## Problem details
Reproduce only the items from the line containing "At what coordinates should I click to accomplish: Open" through the end of the items, inclusive, changing "Screen dimensions" to "Display size" and leaving everything else unchanged.
>>>
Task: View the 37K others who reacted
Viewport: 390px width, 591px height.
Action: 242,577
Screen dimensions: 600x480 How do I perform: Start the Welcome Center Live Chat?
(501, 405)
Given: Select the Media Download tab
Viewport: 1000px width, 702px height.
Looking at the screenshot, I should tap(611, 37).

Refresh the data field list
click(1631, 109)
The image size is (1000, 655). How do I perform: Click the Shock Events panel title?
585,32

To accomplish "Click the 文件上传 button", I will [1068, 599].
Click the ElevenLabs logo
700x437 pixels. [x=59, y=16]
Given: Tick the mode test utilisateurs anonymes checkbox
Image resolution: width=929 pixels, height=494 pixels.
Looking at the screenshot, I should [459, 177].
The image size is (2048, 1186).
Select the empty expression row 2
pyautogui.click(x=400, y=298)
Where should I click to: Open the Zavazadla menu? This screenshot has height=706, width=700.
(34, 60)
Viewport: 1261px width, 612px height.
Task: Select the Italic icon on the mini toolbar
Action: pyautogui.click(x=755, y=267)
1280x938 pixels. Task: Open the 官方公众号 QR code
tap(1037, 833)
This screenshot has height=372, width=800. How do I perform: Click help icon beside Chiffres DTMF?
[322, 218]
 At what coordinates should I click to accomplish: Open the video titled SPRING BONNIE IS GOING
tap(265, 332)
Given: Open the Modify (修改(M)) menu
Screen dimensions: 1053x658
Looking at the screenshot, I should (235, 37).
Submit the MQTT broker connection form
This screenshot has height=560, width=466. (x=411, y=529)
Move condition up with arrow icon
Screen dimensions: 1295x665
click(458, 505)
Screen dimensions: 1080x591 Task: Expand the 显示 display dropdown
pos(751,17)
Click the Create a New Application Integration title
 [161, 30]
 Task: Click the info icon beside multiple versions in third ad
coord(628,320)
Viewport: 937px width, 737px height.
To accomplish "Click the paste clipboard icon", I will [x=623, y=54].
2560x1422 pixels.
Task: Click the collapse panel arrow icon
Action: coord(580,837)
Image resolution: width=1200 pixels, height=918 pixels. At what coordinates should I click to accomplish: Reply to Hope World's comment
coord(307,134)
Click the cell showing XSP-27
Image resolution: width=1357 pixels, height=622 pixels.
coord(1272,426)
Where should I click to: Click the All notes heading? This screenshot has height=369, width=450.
<<<
## Result of the exercise
 At what coordinates should I click to accomplish: Open the video titled SPRING BONNIE IS GOING
tap(265, 332)
Given: Open the Modify (修改(M)) menu
Display size: 1053x658
Looking at the screenshot, I should (235, 37).
Submit the MQTT broker connection form
This screenshot has height=560, width=466. (x=411, y=529)
Move condition up with arrow icon
Display size: 1295x665
click(458, 505)
Display size: 1080x591 Task: Expand the 显示 display dropdown
pos(751,17)
Click the Create a New Application Integration title
 [161, 30]
 Task: Click the info icon beside multiple versions in third ad
coord(628,320)
Viewport: 937px width, 737px height.
To accomplish "Click the paste clipboard icon", I will [x=623, y=54].
2560x1422 pixels.
Task: Click the collapse panel arrow icon
Action: coord(580,837)
Image resolution: width=1200 pixels, height=918 pixels. At what coordinates should I click to accomplish: Reply to Hope World's comment
coord(307,134)
Click the cell showing XSP-27
Image resolution: width=1357 pixels, height=622 pixels.
coord(1272,426)
Where should I click to: Click the All notes heading? This screenshot has height=369, width=450.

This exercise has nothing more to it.